Entre los muchachos de nuestra calle, no obstante, éramos más los que nos sentíamos enamorados de la inalcanzable mujer, que los que la repudiaban por hacer caso de las habladurías de lavadero público.

Yo en lo particular, mantenía una mezcla de sentimientos, por un lado la admiración y la adoración hasta sexual hacia la semidiosa, y por el otro un miedo que no me dejaba acercar a su casa mi rostro lleno de barros y mi figurilla de adolescente desgarbado.

El “negro” Tobías y yo, envalentonados un día por una apuesta, ideamos la forma de acechar a la mujer. Nos treparíamos al muro de atrás, que colindaba con una huerta semiabandonada, y la espiaríamos con unos catalejos. Así hicimos, y los ojos nos enrojecieron de tanto forzar la vista a través de los cristales durante varias horas en las que vimos sólo a los pájaros que acudían a birlarse las granadas del huerto.

Estaba yo un día solo en el puesto de observación, porque el “negro” enfermó de diarrea, y ya casi me iba a mi casa derrotado por no haber podido otear al objeto de mi admiración, cuando escuché claramente que se abría la puerta de la cocina, que daba hacia donde yo estaba. Era Vesta Aralia, quien se afanó con algo en la pila de agua.

Tanto me alargué para confundirme entre las ramas de una higuera que se proyectaba hacia el patio, que quedé inmovilizado no sé cómo, pero no podía avanzar ni retroceder, por lo que me empecé a preocupar.

En eso, la rama crujió con mi peso y me vi en el aire, cayendo.

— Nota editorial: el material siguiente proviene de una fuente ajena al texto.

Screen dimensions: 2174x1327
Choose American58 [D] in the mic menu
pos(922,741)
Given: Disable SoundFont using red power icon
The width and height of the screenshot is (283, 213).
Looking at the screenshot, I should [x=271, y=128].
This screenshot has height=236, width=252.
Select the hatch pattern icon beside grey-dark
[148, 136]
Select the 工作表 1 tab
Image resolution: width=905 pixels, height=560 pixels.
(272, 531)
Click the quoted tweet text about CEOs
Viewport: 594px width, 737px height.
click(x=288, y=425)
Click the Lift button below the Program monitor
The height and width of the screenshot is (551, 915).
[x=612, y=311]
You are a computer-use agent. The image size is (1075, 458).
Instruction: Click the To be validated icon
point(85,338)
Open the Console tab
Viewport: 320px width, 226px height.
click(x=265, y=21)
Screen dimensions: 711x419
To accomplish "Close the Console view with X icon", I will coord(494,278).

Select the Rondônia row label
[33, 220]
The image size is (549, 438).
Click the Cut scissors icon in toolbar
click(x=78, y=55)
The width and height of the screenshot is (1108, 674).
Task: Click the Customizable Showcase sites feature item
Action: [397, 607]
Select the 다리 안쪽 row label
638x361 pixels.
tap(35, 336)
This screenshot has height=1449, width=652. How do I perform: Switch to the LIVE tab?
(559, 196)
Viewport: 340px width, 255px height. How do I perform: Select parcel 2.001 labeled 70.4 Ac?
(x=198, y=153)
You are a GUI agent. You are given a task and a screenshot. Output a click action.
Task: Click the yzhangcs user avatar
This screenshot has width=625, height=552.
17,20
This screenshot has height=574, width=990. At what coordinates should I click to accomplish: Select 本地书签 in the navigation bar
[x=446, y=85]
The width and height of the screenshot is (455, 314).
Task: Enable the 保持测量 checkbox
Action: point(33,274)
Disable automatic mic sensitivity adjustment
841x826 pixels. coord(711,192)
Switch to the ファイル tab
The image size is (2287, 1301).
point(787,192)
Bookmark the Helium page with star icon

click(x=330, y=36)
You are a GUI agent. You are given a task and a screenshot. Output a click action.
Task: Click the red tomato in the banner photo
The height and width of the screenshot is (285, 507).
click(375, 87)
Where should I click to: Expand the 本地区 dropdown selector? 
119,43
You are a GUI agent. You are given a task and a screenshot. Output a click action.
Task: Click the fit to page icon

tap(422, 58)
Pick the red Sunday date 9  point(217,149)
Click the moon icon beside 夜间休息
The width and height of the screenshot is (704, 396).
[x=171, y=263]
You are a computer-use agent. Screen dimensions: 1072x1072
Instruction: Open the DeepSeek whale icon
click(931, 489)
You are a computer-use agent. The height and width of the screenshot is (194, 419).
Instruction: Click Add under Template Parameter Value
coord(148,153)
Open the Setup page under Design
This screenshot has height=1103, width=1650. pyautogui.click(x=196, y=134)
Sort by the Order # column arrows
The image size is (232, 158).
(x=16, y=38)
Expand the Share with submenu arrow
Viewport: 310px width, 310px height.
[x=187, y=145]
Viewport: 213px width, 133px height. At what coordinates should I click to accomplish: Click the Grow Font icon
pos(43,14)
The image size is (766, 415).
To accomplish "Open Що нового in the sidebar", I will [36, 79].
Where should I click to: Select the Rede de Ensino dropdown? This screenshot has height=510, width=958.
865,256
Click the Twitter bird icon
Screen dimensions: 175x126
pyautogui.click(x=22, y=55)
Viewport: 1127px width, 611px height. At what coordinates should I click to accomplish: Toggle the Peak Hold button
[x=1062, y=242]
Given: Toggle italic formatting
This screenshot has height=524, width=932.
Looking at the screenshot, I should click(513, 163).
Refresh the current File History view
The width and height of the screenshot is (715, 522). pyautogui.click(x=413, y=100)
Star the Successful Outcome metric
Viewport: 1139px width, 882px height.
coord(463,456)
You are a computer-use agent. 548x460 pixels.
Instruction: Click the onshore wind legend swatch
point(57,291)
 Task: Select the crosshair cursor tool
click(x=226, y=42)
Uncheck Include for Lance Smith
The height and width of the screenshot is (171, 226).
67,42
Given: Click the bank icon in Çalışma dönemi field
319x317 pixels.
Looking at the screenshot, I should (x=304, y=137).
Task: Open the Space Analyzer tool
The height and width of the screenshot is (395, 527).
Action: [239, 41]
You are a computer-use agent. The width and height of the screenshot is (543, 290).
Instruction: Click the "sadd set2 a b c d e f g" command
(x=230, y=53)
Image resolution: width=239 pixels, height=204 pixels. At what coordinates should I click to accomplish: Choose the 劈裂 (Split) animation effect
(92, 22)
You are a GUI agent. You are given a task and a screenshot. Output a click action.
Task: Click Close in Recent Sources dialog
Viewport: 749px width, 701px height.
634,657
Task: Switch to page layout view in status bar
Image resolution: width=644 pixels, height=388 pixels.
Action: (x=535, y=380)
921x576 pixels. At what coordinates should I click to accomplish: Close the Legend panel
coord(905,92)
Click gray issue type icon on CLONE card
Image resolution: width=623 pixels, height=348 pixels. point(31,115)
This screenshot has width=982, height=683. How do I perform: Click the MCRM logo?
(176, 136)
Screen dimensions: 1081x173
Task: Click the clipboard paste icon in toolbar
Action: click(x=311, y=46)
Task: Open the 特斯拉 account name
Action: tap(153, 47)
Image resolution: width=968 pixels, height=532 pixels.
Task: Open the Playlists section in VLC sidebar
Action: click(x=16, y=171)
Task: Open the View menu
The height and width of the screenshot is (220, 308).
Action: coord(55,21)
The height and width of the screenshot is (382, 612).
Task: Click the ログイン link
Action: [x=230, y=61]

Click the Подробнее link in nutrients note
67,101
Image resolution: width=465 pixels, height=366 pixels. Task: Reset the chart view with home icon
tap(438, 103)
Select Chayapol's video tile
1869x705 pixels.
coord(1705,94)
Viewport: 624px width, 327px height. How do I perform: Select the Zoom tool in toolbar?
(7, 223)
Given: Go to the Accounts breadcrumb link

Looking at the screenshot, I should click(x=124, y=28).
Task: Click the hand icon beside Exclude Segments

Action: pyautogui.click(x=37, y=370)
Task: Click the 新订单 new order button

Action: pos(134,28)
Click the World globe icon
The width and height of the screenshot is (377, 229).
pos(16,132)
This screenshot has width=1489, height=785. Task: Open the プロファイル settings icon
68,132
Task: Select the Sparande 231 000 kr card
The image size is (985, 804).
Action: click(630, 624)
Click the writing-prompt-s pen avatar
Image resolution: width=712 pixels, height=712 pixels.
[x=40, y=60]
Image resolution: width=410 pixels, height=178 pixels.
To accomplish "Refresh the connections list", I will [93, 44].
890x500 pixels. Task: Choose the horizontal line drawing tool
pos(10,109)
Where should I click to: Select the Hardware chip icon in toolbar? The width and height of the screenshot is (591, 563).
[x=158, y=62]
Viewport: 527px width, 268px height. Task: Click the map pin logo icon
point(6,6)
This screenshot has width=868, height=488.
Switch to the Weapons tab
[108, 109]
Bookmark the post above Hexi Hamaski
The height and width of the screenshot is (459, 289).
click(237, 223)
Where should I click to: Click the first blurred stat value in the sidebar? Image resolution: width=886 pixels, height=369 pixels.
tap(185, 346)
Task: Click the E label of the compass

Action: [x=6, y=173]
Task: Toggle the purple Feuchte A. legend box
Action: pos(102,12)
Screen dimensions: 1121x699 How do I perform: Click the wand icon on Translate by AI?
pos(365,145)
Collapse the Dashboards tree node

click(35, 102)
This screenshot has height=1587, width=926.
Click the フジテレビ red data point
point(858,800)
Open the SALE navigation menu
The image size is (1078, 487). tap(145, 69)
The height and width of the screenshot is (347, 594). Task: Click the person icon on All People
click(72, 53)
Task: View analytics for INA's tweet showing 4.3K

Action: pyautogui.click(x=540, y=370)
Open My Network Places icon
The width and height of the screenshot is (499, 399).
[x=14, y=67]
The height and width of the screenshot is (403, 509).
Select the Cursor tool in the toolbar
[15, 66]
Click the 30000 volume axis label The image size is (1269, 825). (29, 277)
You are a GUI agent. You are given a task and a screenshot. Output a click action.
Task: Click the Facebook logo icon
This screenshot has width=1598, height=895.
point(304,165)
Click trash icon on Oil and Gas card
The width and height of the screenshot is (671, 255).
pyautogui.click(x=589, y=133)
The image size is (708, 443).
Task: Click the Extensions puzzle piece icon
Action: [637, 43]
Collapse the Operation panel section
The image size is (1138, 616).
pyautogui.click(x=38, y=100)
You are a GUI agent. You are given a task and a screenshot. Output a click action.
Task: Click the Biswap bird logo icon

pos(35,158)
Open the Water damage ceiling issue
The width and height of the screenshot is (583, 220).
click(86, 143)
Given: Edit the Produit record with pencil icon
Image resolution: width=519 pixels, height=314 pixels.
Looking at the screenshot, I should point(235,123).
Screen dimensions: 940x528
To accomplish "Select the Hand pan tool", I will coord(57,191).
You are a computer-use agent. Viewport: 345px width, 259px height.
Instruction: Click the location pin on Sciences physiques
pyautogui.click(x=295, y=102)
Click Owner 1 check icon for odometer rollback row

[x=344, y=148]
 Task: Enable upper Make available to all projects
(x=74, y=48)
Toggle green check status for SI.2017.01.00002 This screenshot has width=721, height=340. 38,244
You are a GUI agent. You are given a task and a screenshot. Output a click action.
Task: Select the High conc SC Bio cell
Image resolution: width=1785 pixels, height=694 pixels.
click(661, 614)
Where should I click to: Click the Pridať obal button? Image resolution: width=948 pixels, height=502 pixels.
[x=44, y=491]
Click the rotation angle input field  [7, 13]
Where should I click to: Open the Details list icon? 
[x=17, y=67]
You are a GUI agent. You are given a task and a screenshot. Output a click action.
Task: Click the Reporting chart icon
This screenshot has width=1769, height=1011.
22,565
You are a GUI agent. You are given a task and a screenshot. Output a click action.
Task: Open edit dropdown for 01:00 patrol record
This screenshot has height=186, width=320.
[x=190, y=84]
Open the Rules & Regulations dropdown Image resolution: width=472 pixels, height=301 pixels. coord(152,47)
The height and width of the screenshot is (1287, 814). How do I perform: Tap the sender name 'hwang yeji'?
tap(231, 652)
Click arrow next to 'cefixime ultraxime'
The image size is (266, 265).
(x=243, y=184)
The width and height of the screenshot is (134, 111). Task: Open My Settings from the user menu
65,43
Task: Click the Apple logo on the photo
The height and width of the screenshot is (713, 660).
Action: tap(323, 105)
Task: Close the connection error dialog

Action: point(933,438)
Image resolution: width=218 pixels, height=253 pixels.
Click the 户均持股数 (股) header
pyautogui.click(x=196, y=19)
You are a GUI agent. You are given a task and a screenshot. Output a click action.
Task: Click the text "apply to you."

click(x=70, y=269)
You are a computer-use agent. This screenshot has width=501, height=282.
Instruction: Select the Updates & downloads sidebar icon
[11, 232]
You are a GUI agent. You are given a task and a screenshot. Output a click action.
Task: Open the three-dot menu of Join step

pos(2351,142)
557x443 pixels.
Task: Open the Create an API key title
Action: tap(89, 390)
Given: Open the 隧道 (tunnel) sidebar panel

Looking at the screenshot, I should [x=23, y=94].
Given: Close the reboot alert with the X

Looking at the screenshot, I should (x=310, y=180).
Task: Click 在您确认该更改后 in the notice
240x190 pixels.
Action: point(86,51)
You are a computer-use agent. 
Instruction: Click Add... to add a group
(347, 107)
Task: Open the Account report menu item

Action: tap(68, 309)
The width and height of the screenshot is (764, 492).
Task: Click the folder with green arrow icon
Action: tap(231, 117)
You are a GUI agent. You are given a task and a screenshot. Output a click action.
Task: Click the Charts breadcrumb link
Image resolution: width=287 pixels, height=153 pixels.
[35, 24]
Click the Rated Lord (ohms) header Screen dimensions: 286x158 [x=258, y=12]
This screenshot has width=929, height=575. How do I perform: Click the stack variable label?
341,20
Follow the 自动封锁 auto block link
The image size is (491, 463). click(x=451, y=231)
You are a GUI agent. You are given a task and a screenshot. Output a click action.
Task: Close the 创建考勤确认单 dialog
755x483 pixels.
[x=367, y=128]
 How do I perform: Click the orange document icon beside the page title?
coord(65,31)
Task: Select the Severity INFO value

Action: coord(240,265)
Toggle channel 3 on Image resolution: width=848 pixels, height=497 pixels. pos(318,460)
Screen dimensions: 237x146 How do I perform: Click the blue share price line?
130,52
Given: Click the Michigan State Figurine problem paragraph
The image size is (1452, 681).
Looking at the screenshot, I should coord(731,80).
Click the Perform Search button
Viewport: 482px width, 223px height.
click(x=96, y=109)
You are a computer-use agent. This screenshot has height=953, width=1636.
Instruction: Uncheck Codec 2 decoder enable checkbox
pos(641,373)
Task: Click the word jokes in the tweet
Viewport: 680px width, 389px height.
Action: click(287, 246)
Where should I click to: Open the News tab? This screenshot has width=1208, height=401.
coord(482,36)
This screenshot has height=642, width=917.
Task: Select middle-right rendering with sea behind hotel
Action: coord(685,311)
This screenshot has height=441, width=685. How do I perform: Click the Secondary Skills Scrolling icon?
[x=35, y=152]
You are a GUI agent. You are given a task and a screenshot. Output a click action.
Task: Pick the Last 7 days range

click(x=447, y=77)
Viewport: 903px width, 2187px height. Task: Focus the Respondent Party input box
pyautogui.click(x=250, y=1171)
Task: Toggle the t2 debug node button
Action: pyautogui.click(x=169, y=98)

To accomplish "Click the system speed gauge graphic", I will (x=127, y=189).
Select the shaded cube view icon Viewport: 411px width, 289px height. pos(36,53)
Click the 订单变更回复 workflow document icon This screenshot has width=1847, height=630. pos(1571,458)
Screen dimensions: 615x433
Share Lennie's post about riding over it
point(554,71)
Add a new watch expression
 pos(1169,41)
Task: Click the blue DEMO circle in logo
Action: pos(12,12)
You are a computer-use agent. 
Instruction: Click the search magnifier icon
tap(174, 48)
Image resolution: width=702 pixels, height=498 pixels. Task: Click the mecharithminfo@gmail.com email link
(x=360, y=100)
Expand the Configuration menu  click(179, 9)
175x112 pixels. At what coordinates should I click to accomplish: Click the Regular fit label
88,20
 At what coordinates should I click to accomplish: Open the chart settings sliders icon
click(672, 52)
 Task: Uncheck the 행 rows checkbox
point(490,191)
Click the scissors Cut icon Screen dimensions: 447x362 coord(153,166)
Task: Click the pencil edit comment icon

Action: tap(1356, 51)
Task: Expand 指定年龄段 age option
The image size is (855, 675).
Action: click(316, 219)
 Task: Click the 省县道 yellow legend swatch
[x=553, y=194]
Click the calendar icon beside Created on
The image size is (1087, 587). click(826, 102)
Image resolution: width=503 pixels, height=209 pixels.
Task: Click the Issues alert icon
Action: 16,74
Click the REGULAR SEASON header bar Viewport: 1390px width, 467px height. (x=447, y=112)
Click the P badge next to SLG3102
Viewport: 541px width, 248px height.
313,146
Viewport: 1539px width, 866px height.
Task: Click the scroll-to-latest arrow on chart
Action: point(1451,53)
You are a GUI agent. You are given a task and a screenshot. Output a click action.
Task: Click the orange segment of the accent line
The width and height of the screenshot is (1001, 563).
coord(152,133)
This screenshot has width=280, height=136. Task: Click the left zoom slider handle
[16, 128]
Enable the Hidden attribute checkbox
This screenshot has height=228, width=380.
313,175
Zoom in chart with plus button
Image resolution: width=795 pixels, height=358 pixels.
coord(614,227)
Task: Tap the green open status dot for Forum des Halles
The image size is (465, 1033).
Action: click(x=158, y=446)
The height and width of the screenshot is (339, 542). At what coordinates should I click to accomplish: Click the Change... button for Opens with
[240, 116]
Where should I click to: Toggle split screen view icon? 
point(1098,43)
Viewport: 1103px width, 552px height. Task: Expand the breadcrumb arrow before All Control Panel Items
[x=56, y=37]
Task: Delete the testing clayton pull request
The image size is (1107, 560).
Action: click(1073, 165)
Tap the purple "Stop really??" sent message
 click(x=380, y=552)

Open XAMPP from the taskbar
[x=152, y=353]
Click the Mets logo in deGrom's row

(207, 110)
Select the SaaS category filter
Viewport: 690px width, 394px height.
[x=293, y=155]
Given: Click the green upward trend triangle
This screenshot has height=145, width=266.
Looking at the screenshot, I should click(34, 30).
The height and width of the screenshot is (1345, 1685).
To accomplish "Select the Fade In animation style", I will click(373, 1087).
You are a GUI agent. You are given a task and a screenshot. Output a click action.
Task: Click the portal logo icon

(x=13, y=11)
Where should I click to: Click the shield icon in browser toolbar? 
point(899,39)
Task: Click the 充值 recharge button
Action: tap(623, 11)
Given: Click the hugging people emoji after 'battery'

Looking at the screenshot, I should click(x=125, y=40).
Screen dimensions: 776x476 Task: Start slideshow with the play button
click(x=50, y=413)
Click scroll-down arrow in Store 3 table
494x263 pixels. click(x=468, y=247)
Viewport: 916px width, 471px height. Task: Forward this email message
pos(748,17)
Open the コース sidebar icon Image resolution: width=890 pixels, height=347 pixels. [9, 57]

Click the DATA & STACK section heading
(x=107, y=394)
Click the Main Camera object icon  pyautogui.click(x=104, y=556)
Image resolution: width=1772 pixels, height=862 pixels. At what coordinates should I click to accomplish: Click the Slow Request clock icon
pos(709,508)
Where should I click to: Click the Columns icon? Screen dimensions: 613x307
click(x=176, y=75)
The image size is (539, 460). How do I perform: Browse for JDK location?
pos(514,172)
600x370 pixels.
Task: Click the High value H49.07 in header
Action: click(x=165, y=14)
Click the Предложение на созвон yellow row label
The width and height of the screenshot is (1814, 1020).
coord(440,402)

No supe cómo la mujer maravillosa me atrapó y me hizo aterrizar a salvo, pero ¿cómo, si ella estaba a más de veinte metros de mi puesto? ¿Y cómo, si para tomarme en sus brazos debió elevarse más de dos metros del suelo?

A nadie le conté esto nunca. Ella me llevó a su cocina, sin preguntar nada, y me dio un té de flor de naranjos.

Nadie me hubiera creído si cuento que ella se transportó por el viento, sostenida en el vuelo por sus velos de hada.

A muchos años de distancia, las viejas del barrio todavía discuten la supuesta naturaleza de bruja de la mujer, quien murió joven en un accidente. Pero yo sé con certeza que ella fue una semidiosa, un hada tal vez, y que yo me beneficié un día de sus portentosos poderes.